Tuesday, March 10, 2009

"I Fart in Your General Direction!"

A professor of mine once commented that fart jokes have been around for centuries; from Shakespeare to Chaucer, and seen within the evolution of (contemporary) media, jokes about or related to flatulence and bathroom humor continue to humor the world. It is a biological fact that everybody farts; there are, however, social, or child (like) “beliefs” that important social icons do not fart (farting is funny with your friends), or that women do not fart (and if they do, it is nowhere near the ostentatious manner and/or odor that accompany those farts of men).


While I do not remember much about him since graduating from middle school, I do remember one specific episode from seventh grade which stars the aforementioned person, and includes his twenty-five or so other classmates. One school-day afternoon, while our teacher had stepped out of the classroom, this male (back then just a boy) (who shall remain nameless), had let out one of the biggest, loudest, and most odorifous examples of flatulence in my early lifetime that I had ever witnessed. The girls “eww’d”, the guys laughed for a solid minute, and when the teacher came back, classroom etiquette had been restored. Aside from the fact that remembering someone based from an episode as such is not a great thing, it does seem to relate to not only the readings today, but society as a whole.


When we raise our hands and ask permission (or just walk out of the classroom, excusing ourselves) to go the restroom, we, as an educated whole, do so in an orderly and routine manner. There is no mention of having to go to the bathroom (along with it’s indicators of gas or belching) before, or having gone after, the biological deed has been completed. It seems, to me, that restroom use falls under the category of things that “nobody wants to talk about, although it exists quite commonly and frequently almost everywhere” –it is an “elephant in the room”.

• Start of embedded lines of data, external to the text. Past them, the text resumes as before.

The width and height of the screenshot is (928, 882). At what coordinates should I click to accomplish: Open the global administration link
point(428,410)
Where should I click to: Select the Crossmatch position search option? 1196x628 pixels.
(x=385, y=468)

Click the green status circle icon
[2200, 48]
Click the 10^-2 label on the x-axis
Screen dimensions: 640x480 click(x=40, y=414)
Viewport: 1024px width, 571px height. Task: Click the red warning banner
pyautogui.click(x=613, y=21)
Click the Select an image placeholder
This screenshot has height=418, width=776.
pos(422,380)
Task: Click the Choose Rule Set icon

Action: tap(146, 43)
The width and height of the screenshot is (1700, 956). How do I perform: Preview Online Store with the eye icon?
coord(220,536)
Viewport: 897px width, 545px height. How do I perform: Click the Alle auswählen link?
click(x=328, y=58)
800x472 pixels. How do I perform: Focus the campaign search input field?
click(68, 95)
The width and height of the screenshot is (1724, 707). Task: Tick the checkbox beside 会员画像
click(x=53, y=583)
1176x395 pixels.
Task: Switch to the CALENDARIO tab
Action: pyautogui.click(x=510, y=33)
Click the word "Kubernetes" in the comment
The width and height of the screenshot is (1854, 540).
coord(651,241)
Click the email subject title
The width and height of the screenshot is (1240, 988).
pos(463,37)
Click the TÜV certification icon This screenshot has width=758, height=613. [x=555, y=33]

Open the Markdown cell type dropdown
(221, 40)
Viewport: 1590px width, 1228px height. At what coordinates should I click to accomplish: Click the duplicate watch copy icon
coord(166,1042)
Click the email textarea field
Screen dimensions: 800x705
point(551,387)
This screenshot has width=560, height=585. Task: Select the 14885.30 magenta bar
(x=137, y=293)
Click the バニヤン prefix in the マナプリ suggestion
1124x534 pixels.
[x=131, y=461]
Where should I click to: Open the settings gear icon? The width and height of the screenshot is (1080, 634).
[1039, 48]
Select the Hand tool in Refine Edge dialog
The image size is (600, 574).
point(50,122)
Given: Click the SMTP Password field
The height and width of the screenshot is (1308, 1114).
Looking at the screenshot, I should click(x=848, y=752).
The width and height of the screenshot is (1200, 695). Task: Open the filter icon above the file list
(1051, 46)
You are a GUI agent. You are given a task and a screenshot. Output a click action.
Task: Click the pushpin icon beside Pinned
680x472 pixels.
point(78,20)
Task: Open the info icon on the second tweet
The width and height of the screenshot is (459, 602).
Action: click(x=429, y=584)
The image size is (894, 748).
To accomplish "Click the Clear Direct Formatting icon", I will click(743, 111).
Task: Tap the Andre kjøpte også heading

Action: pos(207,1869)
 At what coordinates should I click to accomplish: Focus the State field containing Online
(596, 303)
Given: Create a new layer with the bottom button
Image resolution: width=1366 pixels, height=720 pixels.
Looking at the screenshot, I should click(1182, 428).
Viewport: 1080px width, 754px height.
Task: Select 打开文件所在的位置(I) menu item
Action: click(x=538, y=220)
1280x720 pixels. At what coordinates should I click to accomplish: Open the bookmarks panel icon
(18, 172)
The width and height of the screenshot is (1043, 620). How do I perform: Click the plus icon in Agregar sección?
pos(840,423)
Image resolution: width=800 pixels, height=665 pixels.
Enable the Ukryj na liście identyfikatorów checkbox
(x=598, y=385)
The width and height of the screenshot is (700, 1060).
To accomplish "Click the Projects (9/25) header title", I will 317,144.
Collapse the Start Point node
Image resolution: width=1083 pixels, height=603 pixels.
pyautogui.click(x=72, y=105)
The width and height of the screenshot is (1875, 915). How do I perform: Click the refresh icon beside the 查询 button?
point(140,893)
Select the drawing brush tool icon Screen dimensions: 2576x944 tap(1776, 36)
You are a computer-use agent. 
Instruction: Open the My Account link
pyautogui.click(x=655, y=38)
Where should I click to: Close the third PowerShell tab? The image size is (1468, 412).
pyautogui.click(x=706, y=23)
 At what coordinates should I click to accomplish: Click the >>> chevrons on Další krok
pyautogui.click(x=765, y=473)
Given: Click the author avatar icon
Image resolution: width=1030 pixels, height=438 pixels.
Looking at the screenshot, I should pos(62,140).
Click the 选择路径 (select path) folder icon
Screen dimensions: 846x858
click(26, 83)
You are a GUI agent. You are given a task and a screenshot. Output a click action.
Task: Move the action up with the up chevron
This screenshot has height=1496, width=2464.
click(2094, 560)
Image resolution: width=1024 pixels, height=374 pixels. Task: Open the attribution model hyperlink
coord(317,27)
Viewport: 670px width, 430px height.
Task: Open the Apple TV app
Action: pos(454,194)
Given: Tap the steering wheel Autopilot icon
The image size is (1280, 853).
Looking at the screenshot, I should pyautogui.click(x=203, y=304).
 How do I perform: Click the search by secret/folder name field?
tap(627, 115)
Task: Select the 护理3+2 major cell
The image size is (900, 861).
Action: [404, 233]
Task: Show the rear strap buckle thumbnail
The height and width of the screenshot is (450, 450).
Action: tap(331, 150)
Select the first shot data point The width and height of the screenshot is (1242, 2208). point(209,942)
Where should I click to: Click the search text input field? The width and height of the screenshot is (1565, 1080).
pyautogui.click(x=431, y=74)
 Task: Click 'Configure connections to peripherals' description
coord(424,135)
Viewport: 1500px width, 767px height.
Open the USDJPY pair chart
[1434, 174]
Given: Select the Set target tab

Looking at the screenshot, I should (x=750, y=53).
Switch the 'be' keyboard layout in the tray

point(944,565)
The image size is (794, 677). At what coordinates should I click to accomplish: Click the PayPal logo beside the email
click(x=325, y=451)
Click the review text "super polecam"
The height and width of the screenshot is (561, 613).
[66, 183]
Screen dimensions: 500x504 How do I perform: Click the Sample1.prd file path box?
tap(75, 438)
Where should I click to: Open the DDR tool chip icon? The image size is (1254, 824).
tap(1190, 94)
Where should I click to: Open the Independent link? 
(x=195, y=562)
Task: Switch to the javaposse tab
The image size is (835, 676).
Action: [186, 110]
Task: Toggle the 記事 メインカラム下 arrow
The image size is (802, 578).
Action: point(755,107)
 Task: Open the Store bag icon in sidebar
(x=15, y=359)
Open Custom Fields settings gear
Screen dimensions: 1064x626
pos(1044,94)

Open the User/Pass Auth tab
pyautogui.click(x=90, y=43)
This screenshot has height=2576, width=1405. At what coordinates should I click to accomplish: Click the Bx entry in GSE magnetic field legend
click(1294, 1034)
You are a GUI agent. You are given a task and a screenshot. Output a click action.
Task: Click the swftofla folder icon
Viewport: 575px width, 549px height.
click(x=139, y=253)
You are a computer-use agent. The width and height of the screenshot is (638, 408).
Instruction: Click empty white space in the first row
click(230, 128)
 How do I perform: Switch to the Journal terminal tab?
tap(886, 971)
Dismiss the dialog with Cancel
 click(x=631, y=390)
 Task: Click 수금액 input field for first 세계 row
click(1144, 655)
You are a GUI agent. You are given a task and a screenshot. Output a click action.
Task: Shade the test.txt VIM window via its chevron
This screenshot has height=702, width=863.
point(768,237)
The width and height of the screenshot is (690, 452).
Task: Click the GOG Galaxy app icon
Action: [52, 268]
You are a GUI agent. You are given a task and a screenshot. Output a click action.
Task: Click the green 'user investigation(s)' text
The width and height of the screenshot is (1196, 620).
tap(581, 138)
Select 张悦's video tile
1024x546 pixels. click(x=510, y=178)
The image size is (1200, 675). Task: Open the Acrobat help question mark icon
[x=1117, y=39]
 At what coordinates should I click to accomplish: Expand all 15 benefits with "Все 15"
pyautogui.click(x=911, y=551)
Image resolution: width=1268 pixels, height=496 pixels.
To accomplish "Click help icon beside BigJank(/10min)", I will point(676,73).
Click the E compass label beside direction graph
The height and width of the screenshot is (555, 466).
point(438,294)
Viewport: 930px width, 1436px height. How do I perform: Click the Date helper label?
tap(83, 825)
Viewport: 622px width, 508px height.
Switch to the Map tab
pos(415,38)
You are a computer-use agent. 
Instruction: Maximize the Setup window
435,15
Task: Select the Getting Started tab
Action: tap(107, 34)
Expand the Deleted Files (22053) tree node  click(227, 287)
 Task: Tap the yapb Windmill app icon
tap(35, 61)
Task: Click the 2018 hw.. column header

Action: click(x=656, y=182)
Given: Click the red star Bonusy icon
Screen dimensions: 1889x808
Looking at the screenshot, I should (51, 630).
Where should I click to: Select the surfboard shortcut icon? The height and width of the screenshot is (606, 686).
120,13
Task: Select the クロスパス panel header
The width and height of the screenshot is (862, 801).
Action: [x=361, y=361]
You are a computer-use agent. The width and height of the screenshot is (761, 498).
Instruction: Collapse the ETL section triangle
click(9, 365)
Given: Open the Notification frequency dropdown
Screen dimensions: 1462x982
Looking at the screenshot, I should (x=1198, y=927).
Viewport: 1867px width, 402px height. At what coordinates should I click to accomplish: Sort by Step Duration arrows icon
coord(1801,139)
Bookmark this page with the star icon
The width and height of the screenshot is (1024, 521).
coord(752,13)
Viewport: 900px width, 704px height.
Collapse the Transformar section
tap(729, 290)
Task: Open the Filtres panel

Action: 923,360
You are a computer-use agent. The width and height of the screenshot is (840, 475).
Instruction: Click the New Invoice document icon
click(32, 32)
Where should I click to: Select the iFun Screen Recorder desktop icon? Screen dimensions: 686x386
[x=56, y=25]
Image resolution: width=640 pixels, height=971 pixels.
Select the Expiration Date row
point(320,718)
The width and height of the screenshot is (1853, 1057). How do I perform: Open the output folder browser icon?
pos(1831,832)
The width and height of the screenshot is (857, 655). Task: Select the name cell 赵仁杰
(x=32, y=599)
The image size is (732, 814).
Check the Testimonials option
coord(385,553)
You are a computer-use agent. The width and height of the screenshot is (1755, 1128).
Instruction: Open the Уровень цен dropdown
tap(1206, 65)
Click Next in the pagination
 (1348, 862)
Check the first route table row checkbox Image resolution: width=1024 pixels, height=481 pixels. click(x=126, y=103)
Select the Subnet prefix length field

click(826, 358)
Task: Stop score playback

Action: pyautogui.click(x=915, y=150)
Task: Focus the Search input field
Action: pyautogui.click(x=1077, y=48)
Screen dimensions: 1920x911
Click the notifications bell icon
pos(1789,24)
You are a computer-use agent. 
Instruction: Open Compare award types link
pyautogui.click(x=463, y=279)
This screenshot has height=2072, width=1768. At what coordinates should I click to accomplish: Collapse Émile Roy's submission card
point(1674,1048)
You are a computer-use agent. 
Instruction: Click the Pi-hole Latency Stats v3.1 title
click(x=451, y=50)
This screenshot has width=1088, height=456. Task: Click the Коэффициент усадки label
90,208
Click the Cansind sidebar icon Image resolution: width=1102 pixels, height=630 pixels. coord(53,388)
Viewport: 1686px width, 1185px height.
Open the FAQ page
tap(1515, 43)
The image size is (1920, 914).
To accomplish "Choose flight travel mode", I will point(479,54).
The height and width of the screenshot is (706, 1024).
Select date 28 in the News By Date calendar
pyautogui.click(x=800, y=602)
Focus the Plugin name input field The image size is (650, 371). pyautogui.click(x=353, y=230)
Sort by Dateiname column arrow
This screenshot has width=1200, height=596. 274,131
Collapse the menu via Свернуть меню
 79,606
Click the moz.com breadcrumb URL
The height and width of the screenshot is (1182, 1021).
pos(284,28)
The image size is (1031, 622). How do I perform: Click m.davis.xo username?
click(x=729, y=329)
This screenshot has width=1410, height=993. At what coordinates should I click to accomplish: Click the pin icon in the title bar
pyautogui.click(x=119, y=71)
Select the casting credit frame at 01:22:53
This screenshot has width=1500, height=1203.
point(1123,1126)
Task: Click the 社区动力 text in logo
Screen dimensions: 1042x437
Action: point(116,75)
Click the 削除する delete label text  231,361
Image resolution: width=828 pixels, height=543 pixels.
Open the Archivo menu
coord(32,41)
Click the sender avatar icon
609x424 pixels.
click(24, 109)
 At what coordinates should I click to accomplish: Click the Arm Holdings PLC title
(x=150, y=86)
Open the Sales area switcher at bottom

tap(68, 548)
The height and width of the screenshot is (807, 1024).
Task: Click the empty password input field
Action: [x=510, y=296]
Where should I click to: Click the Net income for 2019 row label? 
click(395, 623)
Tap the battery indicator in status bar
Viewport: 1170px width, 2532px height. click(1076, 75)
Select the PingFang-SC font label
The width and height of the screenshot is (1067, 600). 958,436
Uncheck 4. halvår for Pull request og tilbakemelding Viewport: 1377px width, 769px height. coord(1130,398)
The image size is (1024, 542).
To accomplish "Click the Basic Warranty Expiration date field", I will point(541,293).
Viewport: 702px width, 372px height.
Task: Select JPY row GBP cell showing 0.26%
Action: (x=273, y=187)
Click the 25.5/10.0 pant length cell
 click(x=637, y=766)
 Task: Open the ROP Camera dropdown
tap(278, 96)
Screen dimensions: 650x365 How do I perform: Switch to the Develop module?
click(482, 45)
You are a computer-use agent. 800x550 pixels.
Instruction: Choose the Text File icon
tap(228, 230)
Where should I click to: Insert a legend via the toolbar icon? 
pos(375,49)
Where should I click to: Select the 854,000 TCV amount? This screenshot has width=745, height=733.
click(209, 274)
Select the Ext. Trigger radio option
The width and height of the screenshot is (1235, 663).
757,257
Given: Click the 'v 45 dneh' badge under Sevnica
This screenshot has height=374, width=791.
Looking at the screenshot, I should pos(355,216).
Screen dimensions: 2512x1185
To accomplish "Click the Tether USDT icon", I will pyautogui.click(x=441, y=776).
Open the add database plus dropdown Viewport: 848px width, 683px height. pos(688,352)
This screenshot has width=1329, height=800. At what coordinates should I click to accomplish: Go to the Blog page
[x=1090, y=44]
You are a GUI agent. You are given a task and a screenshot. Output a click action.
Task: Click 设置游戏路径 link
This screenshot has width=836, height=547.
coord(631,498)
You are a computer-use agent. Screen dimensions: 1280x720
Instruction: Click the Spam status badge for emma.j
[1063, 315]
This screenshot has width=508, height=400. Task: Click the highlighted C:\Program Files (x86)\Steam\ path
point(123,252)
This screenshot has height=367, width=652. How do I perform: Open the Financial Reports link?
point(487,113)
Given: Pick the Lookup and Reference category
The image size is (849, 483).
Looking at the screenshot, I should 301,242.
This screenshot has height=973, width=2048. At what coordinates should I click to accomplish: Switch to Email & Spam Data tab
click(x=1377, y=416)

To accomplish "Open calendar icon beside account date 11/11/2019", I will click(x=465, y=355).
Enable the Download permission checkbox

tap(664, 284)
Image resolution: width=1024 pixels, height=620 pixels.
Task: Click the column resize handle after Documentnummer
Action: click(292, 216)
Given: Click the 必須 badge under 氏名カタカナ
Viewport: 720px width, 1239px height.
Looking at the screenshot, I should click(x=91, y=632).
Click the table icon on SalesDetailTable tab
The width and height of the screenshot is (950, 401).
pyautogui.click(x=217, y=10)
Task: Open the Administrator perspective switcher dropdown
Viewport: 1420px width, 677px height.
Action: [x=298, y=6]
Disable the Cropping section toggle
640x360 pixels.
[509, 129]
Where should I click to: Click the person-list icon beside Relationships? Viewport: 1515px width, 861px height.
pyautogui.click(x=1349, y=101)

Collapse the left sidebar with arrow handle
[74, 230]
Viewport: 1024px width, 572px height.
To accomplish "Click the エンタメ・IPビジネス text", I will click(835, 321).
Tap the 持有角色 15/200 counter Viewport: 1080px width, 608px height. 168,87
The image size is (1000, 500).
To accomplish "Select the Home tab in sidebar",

Taboos and unordinary happenings can also be placed under this heading as well. In his Kisses in the Nederends, Hau’ofa uses satire (among other things) to seemingly bring up those “elephants in the room” that exist among his society. I think one aspect in society he satires is the state of health care and medicine (e.g. at the “first International Conference on the Promotion of Understanding and Co-operation between Modern and Tradition Sciences of Medicine”—the name in itself is ridiculous, where—“in the whole conference, there was hardly anything said about the sick and the diseased” (29). If there does exist a problem in health care (e.g. lack of [universal] health care in the U.S.) in Hau’ofa’s world, it gets harder to ignore when (Oilei) it is right in front of you (literally farting in your face).


Maybe Hau’ofa is also commenting on the gossip that occurs in towns and grouped populations, especially among women: two scenes in where this seems evident are the part where Rita runs into every woman on her way to Marama (a healer), every woman who already knew the business of her husband with the loud farts and painful body aches, and the scene where Marama “diagnoses” Rita as being an incurable snorer. Whether we choose to talk about it or not, I think it would be safe to say that women do gossip among everyone they know (especially in high school), and that men aren’t the only ones who snore in their sleep (or fart for that matter). The situation appears as Marama suggests, “your different perceptions of what happened are very important” (11). And, like we suggested in class, our differing perceptions allow us to see the humor Kisses, as well as the more serious undertones in the novel, which seem to comment on the tension or situation between traditional and modern “ways”.